WHAT TO DO - Starting with the line that contains "574x323 pixels. Task: Click", set down each line through the end of the entries below, exactly and with nothing added.

Saved data entries:

......

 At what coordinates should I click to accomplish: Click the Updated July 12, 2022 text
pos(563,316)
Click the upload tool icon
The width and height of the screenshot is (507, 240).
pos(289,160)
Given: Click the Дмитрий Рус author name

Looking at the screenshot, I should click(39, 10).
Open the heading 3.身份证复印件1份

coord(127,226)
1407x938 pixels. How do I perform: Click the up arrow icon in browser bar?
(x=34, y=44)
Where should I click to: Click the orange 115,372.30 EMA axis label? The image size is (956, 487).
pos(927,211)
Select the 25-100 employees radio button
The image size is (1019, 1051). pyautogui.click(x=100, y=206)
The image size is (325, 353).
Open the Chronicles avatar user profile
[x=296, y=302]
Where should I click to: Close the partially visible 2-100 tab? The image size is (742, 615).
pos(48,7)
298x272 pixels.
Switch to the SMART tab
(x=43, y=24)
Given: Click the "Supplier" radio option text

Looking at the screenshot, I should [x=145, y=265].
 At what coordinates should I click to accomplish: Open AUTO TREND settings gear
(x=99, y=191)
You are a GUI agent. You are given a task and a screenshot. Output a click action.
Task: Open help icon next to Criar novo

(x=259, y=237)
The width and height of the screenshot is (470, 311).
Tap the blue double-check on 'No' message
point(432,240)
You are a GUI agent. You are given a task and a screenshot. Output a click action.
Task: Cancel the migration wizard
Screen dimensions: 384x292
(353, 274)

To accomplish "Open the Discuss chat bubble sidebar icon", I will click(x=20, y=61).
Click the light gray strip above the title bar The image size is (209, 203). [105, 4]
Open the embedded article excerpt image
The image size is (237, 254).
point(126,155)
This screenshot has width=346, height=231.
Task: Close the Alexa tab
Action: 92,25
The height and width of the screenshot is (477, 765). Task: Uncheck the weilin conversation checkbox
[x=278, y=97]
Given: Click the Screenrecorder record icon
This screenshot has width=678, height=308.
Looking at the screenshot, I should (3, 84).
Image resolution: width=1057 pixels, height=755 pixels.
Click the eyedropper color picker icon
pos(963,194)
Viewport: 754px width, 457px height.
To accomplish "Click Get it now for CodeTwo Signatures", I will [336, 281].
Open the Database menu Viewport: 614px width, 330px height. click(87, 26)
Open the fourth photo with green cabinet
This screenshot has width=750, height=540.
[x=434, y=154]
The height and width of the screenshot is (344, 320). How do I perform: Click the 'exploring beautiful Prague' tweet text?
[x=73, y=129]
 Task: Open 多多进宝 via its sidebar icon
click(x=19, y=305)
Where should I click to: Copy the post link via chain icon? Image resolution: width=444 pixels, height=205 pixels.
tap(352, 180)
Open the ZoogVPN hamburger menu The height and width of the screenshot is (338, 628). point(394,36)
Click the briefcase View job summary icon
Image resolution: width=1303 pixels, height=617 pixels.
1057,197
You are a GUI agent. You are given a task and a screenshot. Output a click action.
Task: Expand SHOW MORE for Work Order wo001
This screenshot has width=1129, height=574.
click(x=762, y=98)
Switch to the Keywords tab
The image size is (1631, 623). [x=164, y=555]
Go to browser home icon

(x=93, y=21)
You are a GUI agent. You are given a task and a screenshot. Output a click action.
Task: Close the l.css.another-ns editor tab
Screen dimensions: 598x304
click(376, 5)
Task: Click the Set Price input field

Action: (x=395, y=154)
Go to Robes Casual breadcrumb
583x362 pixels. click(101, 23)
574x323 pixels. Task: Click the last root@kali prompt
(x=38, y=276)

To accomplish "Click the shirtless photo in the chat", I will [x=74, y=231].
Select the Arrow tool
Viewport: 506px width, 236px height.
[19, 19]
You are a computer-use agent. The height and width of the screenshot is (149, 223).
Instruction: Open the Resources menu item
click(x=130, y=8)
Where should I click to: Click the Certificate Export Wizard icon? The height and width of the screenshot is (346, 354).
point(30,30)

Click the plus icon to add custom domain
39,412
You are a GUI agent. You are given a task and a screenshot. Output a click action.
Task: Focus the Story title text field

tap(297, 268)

......

ANSWER SECTION -
574x323 pixels. Task: Click the last root@kali prompt
(x=38, y=276)

To accomplish "Click the shirtless photo in the chat", I will [x=74, y=231].
Select the Arrow tool
Viewport: 506px width, 236px height.
[19, 19]
You are a computer-use agent. The height and width of the screenshot is (149, 223).
Instruction: Open the Resources menu item
click(x=130, y=8)
Where should I click to: Click the Certificate Export Wizard icon? The height and width of the screenshot is (346, 354).
point(30,30)

Click the plus icon to add custom domain
39,412
You are a GUI agent. You are given a task and a screenshot. Output a click action.
Task: Focus the Story title text field

tap(297, 268)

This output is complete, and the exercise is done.